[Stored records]
____

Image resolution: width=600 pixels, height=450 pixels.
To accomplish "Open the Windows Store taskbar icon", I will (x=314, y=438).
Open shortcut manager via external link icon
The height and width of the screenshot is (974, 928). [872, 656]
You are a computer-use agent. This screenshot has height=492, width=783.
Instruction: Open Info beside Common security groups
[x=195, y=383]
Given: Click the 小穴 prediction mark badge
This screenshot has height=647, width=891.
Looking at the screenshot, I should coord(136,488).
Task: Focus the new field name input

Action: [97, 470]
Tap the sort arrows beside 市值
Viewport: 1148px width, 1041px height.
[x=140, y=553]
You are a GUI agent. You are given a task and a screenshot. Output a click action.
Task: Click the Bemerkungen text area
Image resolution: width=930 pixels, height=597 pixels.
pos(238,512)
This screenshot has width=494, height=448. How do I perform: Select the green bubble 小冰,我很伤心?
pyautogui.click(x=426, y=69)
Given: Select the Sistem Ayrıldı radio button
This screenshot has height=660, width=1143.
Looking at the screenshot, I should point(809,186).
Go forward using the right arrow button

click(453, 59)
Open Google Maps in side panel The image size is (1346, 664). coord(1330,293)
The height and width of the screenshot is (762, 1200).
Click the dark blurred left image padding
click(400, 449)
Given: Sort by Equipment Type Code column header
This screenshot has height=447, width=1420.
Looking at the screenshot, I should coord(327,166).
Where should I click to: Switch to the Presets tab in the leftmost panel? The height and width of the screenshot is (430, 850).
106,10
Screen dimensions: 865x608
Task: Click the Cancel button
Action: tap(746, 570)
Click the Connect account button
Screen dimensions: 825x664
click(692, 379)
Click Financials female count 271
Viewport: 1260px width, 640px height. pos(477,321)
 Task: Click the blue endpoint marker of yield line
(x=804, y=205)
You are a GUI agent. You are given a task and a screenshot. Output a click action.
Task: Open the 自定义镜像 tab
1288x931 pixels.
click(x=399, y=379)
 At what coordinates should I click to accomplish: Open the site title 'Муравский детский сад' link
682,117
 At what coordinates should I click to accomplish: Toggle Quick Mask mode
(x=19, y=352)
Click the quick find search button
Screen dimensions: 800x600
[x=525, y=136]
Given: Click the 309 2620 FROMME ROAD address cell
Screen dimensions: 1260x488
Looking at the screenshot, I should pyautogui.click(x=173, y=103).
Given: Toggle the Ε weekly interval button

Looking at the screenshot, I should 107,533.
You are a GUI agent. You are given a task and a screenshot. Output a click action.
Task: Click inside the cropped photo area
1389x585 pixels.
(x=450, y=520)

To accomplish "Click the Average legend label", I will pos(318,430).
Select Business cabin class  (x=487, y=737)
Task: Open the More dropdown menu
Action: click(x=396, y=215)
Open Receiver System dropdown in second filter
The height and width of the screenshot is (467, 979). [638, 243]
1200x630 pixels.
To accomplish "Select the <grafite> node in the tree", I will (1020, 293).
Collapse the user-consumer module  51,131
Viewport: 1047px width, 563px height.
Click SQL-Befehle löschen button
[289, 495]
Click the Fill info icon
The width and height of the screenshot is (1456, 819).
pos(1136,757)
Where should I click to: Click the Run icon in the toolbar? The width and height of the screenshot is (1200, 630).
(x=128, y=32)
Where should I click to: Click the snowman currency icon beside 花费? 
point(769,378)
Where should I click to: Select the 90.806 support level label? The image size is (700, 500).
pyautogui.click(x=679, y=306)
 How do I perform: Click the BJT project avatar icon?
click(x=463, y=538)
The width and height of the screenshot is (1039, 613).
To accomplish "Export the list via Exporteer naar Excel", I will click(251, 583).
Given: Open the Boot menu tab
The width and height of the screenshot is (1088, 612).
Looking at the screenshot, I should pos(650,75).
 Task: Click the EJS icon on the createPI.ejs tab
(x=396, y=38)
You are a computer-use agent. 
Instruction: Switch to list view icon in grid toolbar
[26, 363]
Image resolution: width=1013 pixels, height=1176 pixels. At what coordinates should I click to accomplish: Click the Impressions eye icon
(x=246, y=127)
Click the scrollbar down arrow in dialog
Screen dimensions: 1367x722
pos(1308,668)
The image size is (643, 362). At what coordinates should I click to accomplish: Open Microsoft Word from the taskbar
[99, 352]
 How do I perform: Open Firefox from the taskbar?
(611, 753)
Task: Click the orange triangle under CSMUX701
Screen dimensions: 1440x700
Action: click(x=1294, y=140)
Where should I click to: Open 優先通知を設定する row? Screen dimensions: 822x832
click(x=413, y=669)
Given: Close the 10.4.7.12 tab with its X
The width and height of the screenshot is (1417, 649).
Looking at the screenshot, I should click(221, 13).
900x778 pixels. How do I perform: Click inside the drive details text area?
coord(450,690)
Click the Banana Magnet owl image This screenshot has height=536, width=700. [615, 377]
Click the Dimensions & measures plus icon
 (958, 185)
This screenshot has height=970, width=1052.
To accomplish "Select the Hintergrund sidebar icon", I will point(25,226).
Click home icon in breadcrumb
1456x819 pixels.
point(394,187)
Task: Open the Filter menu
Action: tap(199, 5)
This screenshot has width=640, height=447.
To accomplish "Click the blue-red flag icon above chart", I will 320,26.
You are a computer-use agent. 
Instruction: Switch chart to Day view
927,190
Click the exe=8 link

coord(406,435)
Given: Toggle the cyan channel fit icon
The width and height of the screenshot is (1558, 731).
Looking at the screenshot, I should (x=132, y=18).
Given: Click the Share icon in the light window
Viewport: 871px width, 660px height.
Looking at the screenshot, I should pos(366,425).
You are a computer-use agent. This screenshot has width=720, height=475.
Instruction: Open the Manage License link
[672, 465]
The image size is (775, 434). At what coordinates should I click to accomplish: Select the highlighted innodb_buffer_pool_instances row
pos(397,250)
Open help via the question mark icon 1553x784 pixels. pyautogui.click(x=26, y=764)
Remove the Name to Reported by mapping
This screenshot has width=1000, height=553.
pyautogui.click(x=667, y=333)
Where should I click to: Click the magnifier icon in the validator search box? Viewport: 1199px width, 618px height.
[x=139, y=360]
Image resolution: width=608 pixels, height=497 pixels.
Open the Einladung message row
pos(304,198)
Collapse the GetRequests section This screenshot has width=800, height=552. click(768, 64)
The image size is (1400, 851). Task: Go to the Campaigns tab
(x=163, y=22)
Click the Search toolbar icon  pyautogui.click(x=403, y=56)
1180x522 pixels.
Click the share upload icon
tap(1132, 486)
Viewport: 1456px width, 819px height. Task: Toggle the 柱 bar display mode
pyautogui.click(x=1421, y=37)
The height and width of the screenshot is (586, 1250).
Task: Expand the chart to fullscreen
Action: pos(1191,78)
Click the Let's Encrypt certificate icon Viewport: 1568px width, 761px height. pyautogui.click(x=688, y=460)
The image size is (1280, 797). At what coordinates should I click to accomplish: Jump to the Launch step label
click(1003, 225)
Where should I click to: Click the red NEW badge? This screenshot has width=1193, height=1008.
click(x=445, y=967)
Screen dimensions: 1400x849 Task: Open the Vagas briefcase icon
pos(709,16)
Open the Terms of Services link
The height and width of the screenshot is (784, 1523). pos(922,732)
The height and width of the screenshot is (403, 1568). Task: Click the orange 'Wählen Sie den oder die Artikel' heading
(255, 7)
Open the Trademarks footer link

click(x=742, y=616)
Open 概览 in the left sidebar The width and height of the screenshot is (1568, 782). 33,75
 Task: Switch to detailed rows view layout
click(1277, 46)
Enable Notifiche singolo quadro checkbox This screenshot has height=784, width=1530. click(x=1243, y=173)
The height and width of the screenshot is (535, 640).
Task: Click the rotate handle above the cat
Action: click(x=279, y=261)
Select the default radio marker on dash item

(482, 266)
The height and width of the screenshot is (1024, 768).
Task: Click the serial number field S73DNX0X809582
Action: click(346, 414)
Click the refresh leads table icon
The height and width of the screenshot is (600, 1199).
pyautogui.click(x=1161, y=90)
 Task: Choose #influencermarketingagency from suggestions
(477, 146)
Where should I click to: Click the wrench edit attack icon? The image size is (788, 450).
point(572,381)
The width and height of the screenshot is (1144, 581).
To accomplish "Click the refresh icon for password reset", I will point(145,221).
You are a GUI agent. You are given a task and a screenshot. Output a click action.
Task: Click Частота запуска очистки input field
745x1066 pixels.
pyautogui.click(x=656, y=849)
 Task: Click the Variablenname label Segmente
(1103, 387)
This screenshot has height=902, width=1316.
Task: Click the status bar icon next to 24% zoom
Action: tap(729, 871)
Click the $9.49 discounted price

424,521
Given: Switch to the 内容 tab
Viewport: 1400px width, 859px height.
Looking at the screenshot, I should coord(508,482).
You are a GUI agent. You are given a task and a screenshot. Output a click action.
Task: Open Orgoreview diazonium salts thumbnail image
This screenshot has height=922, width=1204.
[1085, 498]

____

_What to produce_:
Return exactly the lines from the line bearing "Open 概览 in the" to the end of the records, inclusive of both; include no other lines.

_Response_:
Open 概览 in the left sidebar The width and height of the screenshot is (1568, 782). 33,75
 Task: Switch to detailed rows view layout
click(1277, 46)
Enable Notifiche singolo quadro checkbox This screenshot has height=784, width=1530. click(x=1243, y=173)
The height and width of the screenshot is (535, 640).
Task: Click the rotate handle above the cat
Action: click(x=279, y=261)
Select the default radio marker on dash item

(482, 266)
The height and width of the screenshot is (1024, 768).
Task: Click the serial number field S73DNX0X809582
Action: click(346, 414)
Click the refresh leads table icon
The height and width of the screenshot is (600, 1199).
pyautogui.click(x=1161, y=90)
 Task: Choose #influencermarketingagency from suggestions
(477, 146)
Where should I click to: Click the wrench edit attack icon? The image size is (788, 450).
point(572,381)
The width and height of the screenshot is (1144, 581).
To accomplish "Click the refresh icon for password reset", I will point(145,221).
You are a GUI agent. You are given a task and a screenshot. Output a click action.
Task: Click Частота запуска очистки input field
745x1066 pixels.
pyautogui.click(x=656, y=849)
 Task: Click the Variablenname label Segmente
(1103, 387)
This screenshot has height=902, width=1316.
Task: Click the status bar icon next to 24% zoom
Action: tap(729, 871)
Click the $9.49 discounted price

424,521
Given: Switch to the 内容 tab
Viewport: 1400px width, 859px height.
Looking at the screenshot, I should coord(508,482).
You are a GUI agent. You are given a task and a screenshot. Output a click action.
Task: Open Orgoreview diazonium salts thumbnail image
This screenshot has height=922, width=1204.
[1085, 498]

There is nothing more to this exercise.